A genuinely negotiated agreement that starts with "I'm not there yet with male partners" and includes a real plan for revisiting the question is different from an OPP that functions as a permanent structural limit. The former is a process; the latter is a policy that ends the conversation.

It's also worth asking directly whether the discomfort behind the OPP is about gender specifically or about something else, jealousy of emotional intimacy, insecurity about physical comparison, fear of the relationship changing in ways that feel threatening. Those underlying things are workable in ways that "other men are the problem" tends not to be.

The community's current position

OPP is broadly criticised in online CNM spaces and by most CNM writers, therapists, and educators. The criticism has shifted the conversation, it's now considerably less common to see OPP defended straightforwardly in poly communities than it was ten years ago, when it was treated as a fairly normal agreement for couples opening up.

What hasn't changed is the underlying dynamic that produces it.

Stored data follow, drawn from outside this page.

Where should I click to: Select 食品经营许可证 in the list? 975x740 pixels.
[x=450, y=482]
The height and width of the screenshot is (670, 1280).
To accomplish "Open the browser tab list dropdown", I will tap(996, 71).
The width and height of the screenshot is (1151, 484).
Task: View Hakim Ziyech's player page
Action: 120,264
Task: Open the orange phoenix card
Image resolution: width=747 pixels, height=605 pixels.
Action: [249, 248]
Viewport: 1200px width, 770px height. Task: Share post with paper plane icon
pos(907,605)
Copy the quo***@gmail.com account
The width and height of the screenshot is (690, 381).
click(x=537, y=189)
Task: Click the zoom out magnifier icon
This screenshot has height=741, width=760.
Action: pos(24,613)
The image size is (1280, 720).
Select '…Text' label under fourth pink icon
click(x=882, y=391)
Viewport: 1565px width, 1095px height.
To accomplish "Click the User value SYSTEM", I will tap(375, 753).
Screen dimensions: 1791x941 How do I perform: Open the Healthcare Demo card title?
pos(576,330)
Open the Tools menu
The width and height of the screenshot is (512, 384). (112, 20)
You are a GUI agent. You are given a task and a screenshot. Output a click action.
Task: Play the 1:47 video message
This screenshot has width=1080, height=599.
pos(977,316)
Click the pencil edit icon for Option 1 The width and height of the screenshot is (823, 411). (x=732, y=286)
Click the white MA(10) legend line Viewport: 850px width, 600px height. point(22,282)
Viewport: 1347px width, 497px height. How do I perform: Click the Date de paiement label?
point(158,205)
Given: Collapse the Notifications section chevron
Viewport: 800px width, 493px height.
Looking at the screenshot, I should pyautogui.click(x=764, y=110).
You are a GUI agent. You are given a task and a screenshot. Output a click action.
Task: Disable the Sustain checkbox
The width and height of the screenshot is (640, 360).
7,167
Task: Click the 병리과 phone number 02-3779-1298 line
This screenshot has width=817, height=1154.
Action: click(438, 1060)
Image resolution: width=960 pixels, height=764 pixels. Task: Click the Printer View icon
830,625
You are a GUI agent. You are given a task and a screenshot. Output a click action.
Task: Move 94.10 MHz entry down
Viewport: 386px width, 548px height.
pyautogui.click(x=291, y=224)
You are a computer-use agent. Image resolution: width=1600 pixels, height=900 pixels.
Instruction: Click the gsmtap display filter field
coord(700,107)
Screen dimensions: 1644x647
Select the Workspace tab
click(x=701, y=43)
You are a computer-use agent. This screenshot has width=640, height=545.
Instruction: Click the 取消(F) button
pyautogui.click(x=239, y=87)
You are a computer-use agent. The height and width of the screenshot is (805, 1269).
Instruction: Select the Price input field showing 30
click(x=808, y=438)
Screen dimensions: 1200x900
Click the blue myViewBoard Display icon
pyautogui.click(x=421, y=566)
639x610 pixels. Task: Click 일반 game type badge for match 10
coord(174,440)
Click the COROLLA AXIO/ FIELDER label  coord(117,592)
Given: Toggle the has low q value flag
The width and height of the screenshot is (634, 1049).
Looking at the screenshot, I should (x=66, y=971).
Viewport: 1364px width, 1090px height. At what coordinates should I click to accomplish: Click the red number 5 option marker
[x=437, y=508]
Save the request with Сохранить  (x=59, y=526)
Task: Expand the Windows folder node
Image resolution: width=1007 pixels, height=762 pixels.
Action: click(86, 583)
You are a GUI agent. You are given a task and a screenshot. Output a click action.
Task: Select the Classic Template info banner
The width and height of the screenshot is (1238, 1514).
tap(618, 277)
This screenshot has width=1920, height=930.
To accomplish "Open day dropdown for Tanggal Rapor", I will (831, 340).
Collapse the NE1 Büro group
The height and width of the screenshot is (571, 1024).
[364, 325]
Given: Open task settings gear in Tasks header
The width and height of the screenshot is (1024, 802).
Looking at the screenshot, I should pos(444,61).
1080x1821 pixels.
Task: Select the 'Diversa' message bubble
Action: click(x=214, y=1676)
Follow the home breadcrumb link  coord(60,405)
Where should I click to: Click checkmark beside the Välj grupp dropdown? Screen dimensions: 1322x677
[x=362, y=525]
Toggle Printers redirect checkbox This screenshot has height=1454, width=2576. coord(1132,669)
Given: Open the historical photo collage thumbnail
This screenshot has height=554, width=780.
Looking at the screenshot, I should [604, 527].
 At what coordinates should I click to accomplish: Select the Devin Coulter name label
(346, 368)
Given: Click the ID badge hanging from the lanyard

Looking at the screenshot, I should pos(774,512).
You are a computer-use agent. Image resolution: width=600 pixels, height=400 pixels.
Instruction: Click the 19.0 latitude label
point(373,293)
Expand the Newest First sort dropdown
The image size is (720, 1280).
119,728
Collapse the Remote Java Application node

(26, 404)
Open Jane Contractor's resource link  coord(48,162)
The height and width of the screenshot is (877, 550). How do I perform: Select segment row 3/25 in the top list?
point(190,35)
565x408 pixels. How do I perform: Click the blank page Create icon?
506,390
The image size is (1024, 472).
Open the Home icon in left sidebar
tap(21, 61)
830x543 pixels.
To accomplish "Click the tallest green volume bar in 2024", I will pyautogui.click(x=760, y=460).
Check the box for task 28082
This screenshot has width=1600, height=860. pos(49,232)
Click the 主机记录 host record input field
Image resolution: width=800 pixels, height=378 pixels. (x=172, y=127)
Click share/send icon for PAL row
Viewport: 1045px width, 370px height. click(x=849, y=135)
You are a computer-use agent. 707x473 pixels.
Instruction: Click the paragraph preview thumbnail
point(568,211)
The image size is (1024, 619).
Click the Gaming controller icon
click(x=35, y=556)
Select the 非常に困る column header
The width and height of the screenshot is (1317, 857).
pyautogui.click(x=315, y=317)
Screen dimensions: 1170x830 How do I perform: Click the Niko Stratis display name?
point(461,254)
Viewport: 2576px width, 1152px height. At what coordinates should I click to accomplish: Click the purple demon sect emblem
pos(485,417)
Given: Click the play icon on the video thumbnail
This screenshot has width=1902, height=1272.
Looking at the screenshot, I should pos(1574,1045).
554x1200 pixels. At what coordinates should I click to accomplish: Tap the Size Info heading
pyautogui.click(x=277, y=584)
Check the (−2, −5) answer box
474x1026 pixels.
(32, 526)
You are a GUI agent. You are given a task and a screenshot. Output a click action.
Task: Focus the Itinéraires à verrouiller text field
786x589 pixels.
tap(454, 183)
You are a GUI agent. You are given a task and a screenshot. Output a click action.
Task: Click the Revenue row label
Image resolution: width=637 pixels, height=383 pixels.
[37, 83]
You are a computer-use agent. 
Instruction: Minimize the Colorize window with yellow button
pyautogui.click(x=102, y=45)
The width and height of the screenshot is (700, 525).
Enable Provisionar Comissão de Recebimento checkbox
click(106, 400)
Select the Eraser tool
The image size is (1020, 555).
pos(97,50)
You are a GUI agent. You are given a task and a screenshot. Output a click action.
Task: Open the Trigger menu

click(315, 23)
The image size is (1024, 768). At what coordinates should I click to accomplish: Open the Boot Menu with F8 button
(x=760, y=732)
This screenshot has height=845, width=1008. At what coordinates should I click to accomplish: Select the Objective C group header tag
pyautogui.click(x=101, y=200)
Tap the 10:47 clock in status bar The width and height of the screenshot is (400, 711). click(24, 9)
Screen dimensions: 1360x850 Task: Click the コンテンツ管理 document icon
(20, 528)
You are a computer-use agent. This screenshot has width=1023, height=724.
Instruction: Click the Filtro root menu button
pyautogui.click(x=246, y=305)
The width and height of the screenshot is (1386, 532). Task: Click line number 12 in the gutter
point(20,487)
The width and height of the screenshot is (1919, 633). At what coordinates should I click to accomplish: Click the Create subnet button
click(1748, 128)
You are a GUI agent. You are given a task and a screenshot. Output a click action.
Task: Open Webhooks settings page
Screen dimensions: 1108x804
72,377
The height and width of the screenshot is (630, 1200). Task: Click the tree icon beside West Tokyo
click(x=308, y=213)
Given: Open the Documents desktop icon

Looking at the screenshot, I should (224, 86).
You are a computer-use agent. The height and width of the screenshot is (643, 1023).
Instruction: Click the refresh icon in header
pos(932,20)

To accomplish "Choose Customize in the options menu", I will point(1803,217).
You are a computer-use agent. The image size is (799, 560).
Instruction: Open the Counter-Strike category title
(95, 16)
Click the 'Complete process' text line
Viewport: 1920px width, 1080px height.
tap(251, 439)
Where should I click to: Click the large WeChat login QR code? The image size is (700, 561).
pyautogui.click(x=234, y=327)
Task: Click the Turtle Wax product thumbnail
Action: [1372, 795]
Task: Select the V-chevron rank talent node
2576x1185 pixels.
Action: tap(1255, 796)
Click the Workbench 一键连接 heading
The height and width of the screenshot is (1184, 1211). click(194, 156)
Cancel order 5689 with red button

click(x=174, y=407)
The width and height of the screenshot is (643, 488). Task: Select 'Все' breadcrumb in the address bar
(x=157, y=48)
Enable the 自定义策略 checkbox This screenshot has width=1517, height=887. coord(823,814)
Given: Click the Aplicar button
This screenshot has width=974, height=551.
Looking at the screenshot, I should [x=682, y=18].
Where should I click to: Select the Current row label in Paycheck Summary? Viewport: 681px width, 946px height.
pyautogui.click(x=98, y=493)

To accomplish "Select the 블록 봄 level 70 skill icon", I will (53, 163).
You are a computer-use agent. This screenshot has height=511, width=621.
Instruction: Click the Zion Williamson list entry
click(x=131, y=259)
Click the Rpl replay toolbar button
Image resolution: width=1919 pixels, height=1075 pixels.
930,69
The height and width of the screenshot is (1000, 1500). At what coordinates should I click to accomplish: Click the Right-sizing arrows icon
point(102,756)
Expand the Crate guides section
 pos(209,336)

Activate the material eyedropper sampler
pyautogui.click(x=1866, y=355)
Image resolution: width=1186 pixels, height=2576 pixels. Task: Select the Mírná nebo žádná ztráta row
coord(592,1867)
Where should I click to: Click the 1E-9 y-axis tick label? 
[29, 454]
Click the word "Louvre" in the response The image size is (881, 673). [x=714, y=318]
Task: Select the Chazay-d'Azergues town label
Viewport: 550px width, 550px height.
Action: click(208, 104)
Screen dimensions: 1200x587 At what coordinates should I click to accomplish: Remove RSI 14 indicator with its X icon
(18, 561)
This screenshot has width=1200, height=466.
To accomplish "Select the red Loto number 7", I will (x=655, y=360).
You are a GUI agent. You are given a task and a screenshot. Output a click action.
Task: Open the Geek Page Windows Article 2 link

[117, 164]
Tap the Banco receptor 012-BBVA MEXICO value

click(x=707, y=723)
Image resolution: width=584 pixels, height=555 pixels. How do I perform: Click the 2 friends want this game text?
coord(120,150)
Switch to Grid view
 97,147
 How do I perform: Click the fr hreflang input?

Heterosexual male jealousy of male competitors in an otherwise CNM relationship didn't become less common because the community decided OPP was problematic. What changed is that people became less likely to name it explicitly, which may just mean the same agreement shows up under different framings.

The critique matters, but it's more useful when it's diagnostic than when it's used as a litmus test for whether someone is "doing CNM correctly." People who are new to non-monogamy and working through genuine insecurity deserve engagement with the underlying feelings rather than the label. The goal is relationships that actually work for everyone in them, which sometimes means working through the discomfort that produced the OPP rather than either enforcing it indefinitely or abandoning the whole structure.